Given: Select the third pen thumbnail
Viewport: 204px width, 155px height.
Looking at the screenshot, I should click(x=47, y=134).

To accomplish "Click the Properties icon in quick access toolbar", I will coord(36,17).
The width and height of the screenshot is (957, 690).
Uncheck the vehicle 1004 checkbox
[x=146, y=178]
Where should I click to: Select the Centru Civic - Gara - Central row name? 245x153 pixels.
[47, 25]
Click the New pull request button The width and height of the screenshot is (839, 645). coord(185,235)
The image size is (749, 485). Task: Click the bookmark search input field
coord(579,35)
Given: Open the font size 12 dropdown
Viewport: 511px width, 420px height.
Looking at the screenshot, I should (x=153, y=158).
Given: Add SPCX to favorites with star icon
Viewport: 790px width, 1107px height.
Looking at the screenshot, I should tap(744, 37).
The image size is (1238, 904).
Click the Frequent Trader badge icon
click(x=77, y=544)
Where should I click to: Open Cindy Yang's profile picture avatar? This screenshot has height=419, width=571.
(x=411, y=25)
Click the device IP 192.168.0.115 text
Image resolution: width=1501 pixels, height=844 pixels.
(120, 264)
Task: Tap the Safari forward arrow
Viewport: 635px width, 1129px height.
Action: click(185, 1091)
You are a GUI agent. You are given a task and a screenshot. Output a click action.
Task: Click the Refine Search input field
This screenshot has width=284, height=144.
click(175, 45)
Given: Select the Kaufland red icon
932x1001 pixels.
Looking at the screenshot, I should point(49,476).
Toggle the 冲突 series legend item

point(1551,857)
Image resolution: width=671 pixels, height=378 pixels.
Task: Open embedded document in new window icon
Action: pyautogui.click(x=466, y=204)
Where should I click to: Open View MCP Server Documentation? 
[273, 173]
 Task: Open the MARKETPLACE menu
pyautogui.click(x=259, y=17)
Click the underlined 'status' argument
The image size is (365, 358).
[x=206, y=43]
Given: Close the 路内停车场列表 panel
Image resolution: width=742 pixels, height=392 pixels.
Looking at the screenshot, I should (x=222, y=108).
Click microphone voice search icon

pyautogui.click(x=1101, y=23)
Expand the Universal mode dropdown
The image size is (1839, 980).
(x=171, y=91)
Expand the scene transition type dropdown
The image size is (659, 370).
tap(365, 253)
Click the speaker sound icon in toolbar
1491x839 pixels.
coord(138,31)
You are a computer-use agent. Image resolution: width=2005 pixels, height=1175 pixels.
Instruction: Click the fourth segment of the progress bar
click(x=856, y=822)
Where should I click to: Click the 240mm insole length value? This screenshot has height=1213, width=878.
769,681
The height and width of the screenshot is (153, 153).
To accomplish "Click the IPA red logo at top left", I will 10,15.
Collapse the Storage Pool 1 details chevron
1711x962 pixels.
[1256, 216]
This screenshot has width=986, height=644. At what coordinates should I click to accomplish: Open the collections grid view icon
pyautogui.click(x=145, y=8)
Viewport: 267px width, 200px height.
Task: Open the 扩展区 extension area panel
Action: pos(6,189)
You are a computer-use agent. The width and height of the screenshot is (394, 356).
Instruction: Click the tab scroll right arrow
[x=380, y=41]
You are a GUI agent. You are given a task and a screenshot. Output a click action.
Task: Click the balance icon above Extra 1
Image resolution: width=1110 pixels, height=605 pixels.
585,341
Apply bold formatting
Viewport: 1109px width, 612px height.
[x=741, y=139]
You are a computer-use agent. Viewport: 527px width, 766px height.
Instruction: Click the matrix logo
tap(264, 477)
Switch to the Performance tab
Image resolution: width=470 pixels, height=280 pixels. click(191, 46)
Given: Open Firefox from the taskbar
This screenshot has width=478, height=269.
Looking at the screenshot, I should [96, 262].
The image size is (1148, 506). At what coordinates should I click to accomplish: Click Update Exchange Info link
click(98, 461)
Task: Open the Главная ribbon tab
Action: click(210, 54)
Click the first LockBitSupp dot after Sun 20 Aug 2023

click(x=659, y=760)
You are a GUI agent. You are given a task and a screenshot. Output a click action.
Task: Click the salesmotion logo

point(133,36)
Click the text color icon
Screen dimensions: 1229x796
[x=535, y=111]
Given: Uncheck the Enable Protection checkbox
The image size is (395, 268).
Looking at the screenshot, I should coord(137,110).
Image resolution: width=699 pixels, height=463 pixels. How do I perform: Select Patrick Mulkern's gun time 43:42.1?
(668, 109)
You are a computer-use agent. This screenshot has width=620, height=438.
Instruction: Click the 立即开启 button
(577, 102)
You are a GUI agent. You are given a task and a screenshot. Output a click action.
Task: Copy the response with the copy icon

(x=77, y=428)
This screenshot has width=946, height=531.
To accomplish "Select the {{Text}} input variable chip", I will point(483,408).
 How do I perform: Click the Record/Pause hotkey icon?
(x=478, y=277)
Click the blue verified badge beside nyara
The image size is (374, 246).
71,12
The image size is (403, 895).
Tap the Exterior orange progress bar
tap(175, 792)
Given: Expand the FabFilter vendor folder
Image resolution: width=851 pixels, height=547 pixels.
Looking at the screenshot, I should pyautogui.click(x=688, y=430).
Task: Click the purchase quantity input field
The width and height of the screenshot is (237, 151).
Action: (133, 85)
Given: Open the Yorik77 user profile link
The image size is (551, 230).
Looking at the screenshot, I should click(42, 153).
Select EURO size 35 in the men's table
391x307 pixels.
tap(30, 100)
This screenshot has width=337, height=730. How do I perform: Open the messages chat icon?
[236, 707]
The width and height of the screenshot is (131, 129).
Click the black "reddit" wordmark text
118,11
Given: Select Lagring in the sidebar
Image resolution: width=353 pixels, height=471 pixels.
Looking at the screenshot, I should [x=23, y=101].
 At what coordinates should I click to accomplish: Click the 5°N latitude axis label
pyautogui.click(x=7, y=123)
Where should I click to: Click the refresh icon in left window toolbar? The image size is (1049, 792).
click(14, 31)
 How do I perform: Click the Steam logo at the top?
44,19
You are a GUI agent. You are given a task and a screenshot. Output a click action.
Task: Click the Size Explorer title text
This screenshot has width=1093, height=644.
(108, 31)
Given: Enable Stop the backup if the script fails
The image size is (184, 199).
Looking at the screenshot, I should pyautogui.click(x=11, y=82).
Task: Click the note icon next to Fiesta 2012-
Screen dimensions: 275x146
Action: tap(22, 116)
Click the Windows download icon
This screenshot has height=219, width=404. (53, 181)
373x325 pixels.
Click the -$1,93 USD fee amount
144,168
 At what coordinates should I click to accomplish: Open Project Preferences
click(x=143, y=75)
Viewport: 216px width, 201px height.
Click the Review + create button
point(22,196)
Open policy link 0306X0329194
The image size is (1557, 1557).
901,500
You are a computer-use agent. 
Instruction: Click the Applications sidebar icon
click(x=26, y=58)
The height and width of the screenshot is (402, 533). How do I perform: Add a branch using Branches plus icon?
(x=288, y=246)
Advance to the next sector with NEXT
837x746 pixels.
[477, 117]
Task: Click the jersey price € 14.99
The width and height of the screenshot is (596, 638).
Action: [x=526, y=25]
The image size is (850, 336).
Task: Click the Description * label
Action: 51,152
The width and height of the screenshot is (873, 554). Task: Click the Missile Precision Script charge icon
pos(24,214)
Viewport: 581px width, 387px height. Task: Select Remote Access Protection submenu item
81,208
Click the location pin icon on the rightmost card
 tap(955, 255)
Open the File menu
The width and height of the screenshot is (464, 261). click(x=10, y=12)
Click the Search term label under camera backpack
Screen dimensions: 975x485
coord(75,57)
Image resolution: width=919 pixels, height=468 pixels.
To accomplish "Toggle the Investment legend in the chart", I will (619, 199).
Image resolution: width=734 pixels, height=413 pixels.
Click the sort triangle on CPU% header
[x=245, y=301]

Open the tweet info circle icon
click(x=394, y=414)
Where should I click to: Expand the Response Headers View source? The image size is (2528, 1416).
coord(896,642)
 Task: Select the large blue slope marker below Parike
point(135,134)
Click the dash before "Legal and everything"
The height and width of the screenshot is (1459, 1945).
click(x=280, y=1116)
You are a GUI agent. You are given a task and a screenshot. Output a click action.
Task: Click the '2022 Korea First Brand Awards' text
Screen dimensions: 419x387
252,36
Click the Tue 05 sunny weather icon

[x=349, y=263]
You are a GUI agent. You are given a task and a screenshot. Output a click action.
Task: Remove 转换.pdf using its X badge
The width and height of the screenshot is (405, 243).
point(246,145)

--- --- ---

__Request__:
Copy verbatim every line of the listing above, from its first line down through the line containing "Looking at the screenshot, I should (x=153, y=158).", including both.

__Response below__:
Given: Select the third pen thumbnail
Viewport: 204px width, 155px height.
Looking at the screenshot, I should click(x=47, y=134).

To accomplish "Click the Properties icon in quick access toolbar", I will coord(36,17).
The width and height of the screenshot is (957, 690).
Uncheck the vehicle 1004 checkbox
[x=146, y=178]
Where should I click to: Select the Centru Civic - Gara - Central row name? 245x153 pixels.
[47, 25]
Click the New pull request button The width and height of the screenshot is (839, 645). coord(185,235)
The image size is (749, 485). Task: Click the bookmark search input field
coord(579,35)
Given: Open the font size 12 dropdown
Viewport: 511px width, 420px height.
Looking at the screenshot, I should (x=153, y=158).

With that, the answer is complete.